• _Extracted text_
+ + +
Note: although in the description above labels and indices start at 1 in the instances and scripts provided labels and indices start at 0 as most convenient in computer science.
Solution file
The solution file must contain a single line with \(|S|\) values, separated by white spaces, representing the team assignment for each student. Teams are indexed from 0 to \(|\mathcal{T}|-1\). For example, if the first value is 1, then student 0 is assigned to team 1. If the second value is 0, then student 1 is assigned to team 0, and so on.
Example
Consider the following example with \(|S|=13\) students and \(|\mathcal{T}|=3\) tables, where \(\ell=4\) and \(u=5\). There are \(m=3\) attributes.
Instance 1 (No disagreements)
# 13 tmembers, 3 teams, 3 attributes, 5 disagreements, 4 to 5 tmembers per team
13 3 3 5 4 5
# Attribute weight
30 20 10
# Labels associated to each tmember
1 5 2
0 7 1
1 1 1
1 1 2
0 5 3
1 7 0
1 5 3
0 5 1
0 1 0
1 0 3
0 4 1
1 2 3
1 4 1
# Disagreements
6 0
10 4
10 11
12 1
12 9
Solution 1
Example solution (0-based team indices):
1 1 0 2 2 0 1 0 2 2 0 1 2
^ ^
the solution is not feasible, students 0 and 6 cannot be in the same team.
+ + +
• _Dataset excerpts_
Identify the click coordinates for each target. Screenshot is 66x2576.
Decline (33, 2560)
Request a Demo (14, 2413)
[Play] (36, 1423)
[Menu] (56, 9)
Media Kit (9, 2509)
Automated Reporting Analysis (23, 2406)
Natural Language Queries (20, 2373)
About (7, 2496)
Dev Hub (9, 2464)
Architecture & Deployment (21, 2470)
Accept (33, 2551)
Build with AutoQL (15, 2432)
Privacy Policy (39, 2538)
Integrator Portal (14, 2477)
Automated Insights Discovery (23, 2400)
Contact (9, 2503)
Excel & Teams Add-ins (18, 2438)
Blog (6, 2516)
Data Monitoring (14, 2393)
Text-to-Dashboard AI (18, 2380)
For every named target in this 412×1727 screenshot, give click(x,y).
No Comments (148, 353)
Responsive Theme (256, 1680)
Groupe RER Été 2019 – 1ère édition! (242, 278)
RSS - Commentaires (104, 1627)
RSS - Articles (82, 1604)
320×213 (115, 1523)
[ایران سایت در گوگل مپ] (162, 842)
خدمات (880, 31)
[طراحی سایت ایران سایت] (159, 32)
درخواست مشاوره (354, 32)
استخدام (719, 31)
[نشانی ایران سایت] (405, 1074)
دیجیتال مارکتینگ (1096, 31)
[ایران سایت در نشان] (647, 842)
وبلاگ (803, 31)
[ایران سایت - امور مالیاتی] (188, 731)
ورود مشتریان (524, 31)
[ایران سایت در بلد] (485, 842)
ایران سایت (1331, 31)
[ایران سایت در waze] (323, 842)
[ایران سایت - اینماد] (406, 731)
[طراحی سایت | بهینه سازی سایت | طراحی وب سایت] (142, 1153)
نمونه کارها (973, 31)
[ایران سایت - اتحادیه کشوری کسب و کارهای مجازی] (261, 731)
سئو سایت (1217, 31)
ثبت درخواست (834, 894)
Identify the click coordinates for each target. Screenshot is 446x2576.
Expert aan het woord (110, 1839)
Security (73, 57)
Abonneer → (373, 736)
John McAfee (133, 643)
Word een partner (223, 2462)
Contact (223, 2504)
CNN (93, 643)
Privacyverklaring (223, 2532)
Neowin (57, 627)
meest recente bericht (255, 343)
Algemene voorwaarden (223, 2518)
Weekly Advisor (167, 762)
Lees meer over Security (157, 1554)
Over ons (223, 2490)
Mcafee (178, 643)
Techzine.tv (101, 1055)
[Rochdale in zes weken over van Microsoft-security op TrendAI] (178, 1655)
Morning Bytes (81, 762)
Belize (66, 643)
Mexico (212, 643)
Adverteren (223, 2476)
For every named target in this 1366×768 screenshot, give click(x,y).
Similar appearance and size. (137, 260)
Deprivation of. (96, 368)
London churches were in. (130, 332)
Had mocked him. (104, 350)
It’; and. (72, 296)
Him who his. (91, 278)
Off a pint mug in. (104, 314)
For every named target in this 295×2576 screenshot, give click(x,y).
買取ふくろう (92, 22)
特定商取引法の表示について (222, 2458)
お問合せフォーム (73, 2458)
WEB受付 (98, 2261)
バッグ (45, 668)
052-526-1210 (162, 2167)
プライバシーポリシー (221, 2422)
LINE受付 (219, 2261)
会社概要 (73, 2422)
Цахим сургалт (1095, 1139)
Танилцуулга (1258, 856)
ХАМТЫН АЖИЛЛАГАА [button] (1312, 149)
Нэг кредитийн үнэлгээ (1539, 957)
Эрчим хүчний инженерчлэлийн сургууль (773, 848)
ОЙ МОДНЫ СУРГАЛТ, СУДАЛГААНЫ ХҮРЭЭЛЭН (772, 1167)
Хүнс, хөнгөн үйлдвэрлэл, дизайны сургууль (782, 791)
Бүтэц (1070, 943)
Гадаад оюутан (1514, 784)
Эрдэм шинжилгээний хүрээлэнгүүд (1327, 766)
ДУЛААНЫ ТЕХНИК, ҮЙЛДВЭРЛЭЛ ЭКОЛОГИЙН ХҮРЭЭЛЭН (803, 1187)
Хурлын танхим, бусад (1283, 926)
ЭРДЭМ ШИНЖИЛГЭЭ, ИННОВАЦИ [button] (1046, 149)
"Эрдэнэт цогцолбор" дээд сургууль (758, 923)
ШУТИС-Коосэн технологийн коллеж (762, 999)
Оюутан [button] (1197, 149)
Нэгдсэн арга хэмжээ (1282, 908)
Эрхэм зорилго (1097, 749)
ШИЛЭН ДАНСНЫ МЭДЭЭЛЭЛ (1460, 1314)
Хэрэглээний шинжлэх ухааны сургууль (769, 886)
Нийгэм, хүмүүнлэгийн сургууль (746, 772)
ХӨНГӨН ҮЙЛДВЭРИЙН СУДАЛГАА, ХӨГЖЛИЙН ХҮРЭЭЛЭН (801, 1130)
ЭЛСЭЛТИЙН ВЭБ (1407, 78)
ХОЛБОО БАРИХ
+ + +
• _Stated goal 1_
Return the passage of the team assignment excerpt that opens with the words containing "Note: although in" and closes with "1 (No disagreements)", copied word for word.
• _Stated goal 2_
For each statement, answer yes or no according to the team assignment excerpt, and quote the words from it that settle the matter: (a) In the solution file, teams are numbered starting at 1. (b) The example involves 13 students. (c) The example solution given is feasible.
• _Stated goal 3_
Extend the team assignment excerpt, beginning after its final sentence.
The entries were taken from a different source than the team assignment excerpt.

• _Exercise response 1_
Note: although in the description above labels and indices start at 1 in the instances and scripts provided labels and indices start at 0 as most convenient in computer science.
Solution file
The solution file must contain a single line with \(|S|\) values, separated by white spaces, representing the team assignment for each student. Teams are indexed from 0 to \(|\mathcal{T}|-1\). For example, if the first value is 1, then student 0 is assigned to team 1. If the second value is 0, then student 1 is assigned to team 0, and so on.
Example
Consider the following example with \(|S|=13\) students and \(|\mathcal{T}|=3\) tables, where \(\ell=4\) and \(u=5\). There are \(m=3\) attributes.
Instance 1 (No disagreements)

• _Exercise response 2_
(a) No: "Teams are indexed from 0 to \(|\mathcal{T}|-1\)."
(b) Yes: "Consider the following example with \(|S|=13\) students"
(c) No: "the solution is not feasible, students 0 and 6 cannot be in the same team."

• _Exercise response 3_
Solution 2
Example solution (0-based team indices):
0 1 0 2 2 0 1 0 2 1 0 1 2
This is feasible for the size of the teams and the disagreement constraints. The first team (Team 0) has 2 different labels for attribute 0, 4 different labels for attribute 1, and 3 different labels for attribute 2. The second team (Team 1) has 2 different labels for attribute 0, 4 different labels for attribute 1, and 2 different labels for attribute 2. The third team (Team 2) has 2 different labels for attribute 0, 3 different labels for attribute 1, and 4 different labels for attribute 2. Therefore, the total weighted sum of the different labels present in each team is
\[30\cdot 2+20\cdot 4+10\cdot 3 +30\cdot 2+20\cdot 4+10\cdot 2 +30\cdot 2+20\cdot 3+10\cdot 4=490\] or \[ \begin{bmatrix} 1&1&1\\ \end{bmatrix} \begin{bmatrix} 2 & 4 & 3 \\ 2 & 4 & 2 \\ 2 & 3 & 4 \end{bmatrix} \begin{bmatrix} 30 \\ 20 \\ 10 \end{bmatrix} = 490. \]
Solution 3
2 1 0 2 2 0 1 0 2 1 0 1 1
This also passes the team-size and disagreement checks and is slightly better than solution 2. It yields an objective function value of 470.
Resources Available
In the archive asg2_2.tgz you can find the following resources to help you with the assignment.
Instances
Three instances are provided, which you can use for testing your algorithms: a toy instance tfp_7n_2q_4l_5u_3a_1d.txt and three more challenging instances tfp_131n_27q_4l_5u_10a_10d.txt and tfp_200n_40q_5l_5u_10a_15d.txt and tfp_300n_60q_5l_5u_10a_40d.txt with 131 and 200 and 300 students, respectively.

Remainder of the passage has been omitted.